= What the task asks =
Copy the forum thread from the words "Rewick te dual" through the words "## Alex (3/2/16)", and change every "dripper" in that stretch to "RDA".

Dude, I watched a video recently - were the dude said to taste DIY liquid you don't even need cotton. Just put the liquid directly on the coils. This works best with claptons btw. I did it myself and it is true it works like a charm, just for tasting. Not for full time vaping of course - I assume this would just end badly if done more than just tasting.

Reactions: Informative 2 | Useful 2


----------



## Stosta (3/2/16)

NewOobY said:


> Dude, I watched a video recently - were the dude said to taste DIY liquid you don't even need cotton. Just put the liquid directly on the coils. This works best with claptons btw. I did it myself and it is true it works like a charm, just for tasting. Not for full time vaping of course - I assume this would just end badly if done more than just tasting.


Cool! Certainly worth a shot! Then I won't have to worry about the taste staying on the cotton!


----------



## Greyz (3/2/16)

Maybe a little OT but it does kind of fit the theme.

I'm new to dripping and so far it's not quite what I expected. I feel like I left the club with a chick with huge knockers, only to get home and find she stuffs her bra 

I bought a Velocity V2 through the classifieds and was super eager to get home on Tuesday and have a drip. Tested a few juices out and they seemed to be lacking in flavour. Tried some Gush, which I'd just picked up on Monday, in it and flavour was okay. Dripped more in case there wasn't enough juice on those coils. No change. Rewicked with less cotton. No change. Increased wattage up to 55W and the flavour was bit more pronounced. Anything over that just burnt my lip with no further increase in flavour. 

Rewick te dual deck on my TFV4. Top up half a tank of Gush. Let it settle for 5 min. 1st took me by surprise it tasted so much different from the dripper. Flavour was way more pronounced. It was almost like a different juice in my TFV4. Now I don't know enough about dripping but surely this isn't how it's supposed to be. Surely the dripper should be leaps and bounds ahead of the TFV4 - its a tank and the Velo is a dripper for crikes sake


----------



## Alex (3/2/16)

Greyz said:


> Maybe a little OT but it does kind of fit the theme.
> 
> I'm new to dripping and so far it's not quite what I expected. I feel like I left the club with a chick with huge knockers, only to get home and find she stuffs her bra
> 
> ...



Why don't you post a photo of your velocity build, perhaps I can offer some advice.

Reactions: Thanks 1


----------



## Greyz (3/2/16)

Alex said:


> Why don't you post a photo of your velocity build, perhaps I can offer some advice.


THIS! Is why I love this community 
I'm at work right now finishing off at 17.30 I will post as soon as I get home. I got the scottish roll as my fall back.

= Supplied material =
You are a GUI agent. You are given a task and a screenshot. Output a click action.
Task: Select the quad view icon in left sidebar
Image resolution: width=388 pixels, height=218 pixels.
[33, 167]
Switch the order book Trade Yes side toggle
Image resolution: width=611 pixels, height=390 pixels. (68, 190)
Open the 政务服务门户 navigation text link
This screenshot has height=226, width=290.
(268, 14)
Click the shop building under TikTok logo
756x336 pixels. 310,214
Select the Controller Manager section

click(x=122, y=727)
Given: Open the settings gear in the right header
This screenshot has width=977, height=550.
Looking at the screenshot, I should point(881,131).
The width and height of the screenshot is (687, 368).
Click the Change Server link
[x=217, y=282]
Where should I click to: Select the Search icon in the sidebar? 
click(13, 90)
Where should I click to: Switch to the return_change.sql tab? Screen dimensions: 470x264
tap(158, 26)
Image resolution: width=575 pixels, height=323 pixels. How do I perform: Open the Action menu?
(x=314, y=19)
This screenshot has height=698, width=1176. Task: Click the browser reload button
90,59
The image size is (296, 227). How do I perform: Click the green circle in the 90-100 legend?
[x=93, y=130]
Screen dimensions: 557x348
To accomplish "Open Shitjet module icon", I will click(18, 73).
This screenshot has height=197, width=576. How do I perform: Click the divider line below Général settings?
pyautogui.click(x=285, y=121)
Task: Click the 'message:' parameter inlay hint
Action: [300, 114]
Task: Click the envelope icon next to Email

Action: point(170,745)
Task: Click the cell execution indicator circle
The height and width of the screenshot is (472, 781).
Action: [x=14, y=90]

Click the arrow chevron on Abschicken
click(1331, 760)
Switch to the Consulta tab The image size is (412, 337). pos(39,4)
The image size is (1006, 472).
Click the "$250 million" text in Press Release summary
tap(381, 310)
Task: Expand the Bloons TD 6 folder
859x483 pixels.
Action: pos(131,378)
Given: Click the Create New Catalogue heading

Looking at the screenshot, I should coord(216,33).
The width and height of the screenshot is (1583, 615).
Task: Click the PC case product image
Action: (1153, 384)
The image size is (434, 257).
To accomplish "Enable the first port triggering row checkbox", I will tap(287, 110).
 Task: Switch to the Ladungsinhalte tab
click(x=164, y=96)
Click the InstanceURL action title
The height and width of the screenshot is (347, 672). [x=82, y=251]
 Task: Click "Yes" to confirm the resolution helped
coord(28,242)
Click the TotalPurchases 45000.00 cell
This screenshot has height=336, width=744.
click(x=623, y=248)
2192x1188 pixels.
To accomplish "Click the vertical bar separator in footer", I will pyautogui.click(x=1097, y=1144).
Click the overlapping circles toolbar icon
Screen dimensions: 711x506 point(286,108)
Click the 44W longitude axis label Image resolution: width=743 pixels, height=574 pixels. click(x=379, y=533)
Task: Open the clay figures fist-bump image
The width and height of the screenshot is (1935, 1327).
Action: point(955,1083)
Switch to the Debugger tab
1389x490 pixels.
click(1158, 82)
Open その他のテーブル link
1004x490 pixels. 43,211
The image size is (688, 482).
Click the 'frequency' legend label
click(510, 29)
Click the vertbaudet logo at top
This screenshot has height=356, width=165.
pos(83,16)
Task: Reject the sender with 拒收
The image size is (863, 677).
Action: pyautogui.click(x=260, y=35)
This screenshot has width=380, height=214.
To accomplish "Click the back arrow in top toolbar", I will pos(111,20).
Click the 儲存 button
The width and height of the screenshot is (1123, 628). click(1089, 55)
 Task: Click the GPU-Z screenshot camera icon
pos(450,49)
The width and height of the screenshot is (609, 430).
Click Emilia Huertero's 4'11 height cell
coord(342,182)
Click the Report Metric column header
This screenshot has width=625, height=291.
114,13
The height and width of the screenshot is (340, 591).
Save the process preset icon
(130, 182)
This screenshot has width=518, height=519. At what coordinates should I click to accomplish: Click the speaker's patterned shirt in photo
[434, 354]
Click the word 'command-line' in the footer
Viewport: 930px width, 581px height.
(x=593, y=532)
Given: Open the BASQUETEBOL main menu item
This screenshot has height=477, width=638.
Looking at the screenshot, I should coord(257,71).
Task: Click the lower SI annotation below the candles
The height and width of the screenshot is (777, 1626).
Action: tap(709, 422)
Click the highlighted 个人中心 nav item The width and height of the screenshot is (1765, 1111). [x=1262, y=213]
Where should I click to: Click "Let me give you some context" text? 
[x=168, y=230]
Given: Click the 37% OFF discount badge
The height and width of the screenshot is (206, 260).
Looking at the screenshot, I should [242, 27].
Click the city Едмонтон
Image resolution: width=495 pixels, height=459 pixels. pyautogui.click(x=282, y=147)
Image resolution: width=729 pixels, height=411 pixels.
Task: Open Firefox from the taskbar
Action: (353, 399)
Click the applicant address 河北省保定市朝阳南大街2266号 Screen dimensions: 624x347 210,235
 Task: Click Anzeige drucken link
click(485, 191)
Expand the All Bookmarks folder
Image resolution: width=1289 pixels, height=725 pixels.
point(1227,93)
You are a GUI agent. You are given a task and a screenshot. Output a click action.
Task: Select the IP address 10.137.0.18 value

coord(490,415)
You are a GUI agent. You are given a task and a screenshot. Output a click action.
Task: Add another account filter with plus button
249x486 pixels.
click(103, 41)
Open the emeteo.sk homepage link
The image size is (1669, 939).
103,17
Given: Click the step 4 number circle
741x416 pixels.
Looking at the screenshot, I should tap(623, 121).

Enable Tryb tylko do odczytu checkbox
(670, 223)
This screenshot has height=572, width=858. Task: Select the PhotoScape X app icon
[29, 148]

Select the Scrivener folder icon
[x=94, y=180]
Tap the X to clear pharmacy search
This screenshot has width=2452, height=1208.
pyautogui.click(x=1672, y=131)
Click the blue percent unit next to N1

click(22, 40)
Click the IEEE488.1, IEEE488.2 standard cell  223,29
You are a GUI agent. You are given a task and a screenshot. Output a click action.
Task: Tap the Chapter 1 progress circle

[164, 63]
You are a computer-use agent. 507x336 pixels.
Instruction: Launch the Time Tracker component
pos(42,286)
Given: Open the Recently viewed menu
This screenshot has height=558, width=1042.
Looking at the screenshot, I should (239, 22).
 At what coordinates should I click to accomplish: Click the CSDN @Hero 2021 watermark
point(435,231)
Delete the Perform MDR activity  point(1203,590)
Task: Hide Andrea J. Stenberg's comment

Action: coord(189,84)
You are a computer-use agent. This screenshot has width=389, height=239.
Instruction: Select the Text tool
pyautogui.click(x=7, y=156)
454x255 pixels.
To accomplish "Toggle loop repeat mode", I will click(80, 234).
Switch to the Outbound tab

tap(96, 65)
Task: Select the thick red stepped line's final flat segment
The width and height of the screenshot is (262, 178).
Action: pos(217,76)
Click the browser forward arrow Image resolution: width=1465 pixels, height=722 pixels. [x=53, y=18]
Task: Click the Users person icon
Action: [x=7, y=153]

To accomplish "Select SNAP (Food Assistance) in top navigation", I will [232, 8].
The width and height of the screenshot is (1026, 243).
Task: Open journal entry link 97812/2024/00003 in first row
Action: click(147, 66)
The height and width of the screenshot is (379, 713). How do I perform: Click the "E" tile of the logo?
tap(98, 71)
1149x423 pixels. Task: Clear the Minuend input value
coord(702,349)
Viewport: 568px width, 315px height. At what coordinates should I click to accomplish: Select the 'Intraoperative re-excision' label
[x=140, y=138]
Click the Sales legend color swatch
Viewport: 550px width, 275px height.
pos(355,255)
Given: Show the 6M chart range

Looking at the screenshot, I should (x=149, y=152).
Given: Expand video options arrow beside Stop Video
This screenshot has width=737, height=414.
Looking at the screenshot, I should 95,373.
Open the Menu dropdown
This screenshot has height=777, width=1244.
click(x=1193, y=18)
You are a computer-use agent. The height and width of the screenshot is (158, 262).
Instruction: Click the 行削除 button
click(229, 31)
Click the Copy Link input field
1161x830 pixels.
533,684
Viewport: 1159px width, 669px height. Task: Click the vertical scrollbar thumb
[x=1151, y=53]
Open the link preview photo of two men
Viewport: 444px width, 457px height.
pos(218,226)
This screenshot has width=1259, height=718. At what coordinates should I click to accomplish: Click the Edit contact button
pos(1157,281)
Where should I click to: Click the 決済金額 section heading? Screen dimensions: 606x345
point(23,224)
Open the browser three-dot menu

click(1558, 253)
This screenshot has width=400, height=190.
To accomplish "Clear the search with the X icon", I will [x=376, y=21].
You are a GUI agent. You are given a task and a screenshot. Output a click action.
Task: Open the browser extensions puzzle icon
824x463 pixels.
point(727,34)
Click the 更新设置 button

= Finished answer =
Rewick te dual deck on my TFV4. Top up half a tank of Gush. Let it settle for 5 min. 1st took me by surprise it tasted so much different from the RDA. Flavour was way more pronounced. It was almost like a different juice in my TFV4. Now I don't know enough about dripping but surely this isn't how it's supposed to be. Surely the RDA should be leaps and bounds ahead of the TFV4 - its a tank and the Velo is a RDA for crikes sake


----------



## Alex (3/2/16)